▸ EXTRACT PROVIDED
A few quick thoughts from me.

Originally Posted by costanza
She promises there is no one else, and she's always been so brutally honest that I believe her. If anything I think she wishes there was so it'd be easier for me to accept.
I thought this too. My husband couldn't even tell a tiny white lie. Ever. Not saying your wife is having an affair. But new job, going out with friends, new school... I don't think you can necessarily discount this as a possibility. Just another word of caution about blaming all of her behavior on her meds. What you describe is all super common behavior for WASs. They all seem like strangers.

Two. I would set your ego aside and read what Wayfarer has written, closely. She's given you a important insight into depression and if you truly care about what your wife may be going through, I'd jump at the opportunity to learn more about what depression is like rather than just serve back anecdotes and google searches that bolster your previously held theories.

Three. From what I have read, she's still in the house-- is that true? What are the sleeping arrangements? She's just been talking about wanting to talk to someone about starting the separation? If I have that all right, I'd take a deep breath and RELAX, man. Let her do the legwork on finding a place and moving out. You don't need to facilitate any of this. WASs are lazy (unless there is an AP pushing them, and even so those ones can STILL be pretty lazy about actually doing any work to get a D). The vets used to say she has given you a gift... the gift of TIME. You have this. Don't squander it.

▸ PROVIDED RECORDS
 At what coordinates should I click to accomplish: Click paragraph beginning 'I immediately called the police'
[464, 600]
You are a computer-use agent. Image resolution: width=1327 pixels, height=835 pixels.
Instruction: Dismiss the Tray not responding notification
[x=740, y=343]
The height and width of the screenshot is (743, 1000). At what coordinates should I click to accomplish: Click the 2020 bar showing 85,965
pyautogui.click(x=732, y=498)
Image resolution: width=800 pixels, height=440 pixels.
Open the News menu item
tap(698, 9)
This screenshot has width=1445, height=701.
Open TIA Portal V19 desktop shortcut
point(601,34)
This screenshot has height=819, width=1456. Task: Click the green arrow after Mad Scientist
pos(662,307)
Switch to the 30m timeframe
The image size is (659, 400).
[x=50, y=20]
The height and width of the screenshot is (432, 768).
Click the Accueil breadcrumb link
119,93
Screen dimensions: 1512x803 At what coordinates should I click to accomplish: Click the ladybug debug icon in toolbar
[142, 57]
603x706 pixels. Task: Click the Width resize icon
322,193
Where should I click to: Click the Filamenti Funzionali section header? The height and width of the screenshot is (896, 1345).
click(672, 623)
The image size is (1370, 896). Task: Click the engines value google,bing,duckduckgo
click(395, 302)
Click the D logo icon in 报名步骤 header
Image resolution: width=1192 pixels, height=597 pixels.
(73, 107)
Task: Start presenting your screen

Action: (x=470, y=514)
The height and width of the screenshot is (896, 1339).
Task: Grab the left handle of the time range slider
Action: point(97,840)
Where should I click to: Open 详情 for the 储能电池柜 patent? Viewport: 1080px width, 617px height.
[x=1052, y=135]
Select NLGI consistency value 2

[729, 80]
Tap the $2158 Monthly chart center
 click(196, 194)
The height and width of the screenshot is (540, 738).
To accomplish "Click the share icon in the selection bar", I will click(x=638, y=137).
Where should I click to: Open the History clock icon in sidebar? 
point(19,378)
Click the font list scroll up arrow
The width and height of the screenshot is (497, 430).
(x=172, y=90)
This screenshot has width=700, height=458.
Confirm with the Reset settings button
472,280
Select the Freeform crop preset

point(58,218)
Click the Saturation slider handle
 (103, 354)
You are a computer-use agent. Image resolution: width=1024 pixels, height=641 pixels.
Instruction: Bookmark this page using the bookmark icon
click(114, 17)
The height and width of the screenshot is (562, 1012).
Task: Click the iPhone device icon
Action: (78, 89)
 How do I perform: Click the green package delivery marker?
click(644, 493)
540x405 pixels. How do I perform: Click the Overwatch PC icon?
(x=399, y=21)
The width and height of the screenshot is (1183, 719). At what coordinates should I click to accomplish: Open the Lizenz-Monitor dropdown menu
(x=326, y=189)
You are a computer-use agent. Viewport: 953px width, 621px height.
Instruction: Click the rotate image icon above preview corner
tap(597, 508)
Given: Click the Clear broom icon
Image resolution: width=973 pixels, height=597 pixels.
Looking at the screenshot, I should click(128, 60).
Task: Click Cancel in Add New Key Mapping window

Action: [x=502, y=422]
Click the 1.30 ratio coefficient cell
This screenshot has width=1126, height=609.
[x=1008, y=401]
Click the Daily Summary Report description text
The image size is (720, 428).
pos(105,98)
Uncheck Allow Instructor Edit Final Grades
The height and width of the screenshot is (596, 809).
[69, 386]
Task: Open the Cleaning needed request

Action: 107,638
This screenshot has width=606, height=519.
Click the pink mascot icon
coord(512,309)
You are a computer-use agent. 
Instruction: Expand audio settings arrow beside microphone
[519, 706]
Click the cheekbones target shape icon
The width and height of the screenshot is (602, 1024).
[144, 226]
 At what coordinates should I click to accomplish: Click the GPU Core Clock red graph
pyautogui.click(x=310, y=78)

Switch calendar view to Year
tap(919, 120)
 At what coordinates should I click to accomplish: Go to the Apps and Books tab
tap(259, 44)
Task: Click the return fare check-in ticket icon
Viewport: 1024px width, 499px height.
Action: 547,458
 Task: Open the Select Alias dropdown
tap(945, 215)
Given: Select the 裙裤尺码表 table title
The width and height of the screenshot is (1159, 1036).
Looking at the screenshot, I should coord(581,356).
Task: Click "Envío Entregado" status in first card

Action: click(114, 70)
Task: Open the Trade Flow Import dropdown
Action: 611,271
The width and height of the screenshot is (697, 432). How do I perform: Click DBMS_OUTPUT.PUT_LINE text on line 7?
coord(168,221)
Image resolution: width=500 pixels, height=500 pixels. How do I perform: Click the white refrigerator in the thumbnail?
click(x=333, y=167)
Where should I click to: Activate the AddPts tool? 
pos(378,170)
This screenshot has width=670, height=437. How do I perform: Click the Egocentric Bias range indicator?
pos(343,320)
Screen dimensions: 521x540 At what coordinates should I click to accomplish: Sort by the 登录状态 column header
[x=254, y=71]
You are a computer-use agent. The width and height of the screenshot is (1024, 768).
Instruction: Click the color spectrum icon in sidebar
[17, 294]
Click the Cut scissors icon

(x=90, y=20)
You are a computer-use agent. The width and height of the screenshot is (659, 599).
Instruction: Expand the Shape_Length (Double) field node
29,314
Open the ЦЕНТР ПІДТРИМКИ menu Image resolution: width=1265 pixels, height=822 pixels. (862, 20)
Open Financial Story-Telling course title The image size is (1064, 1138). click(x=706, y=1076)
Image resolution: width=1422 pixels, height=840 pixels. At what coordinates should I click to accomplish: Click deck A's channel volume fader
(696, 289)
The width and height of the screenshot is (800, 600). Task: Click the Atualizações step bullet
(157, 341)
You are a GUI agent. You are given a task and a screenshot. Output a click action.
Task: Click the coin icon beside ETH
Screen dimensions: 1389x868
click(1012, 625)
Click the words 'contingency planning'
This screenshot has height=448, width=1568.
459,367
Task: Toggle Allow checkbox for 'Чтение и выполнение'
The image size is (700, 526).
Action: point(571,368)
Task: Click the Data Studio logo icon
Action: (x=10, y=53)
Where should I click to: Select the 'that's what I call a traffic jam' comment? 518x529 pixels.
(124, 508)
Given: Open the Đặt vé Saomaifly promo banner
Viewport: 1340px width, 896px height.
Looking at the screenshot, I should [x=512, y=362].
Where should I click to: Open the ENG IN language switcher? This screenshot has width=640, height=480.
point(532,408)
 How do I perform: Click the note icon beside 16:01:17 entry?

▸ THE PROBLEM
Please repeat the forum post from "Originally Posted by" up to and including "seem like strangers.", switching "meds" to "medication".

▸ WRITTEN ANSWER
Originally Posted by costanza
She promises there is no one else, and she's always been so brutally honest that I believe her. If anything I think she wishes there was so it'd be easier for me to accept.
I thought this too. My husband couldn't even tell a tiny white lie. Ever. Not saying your wife is having an affair. But new job, going out with friends, new school... I don't think you can necessarily discount this as a possibility. Just another word of caution about blaming all of her behavior on her medication. What you describe is all super common behavior for WASs. They all seem like strangers.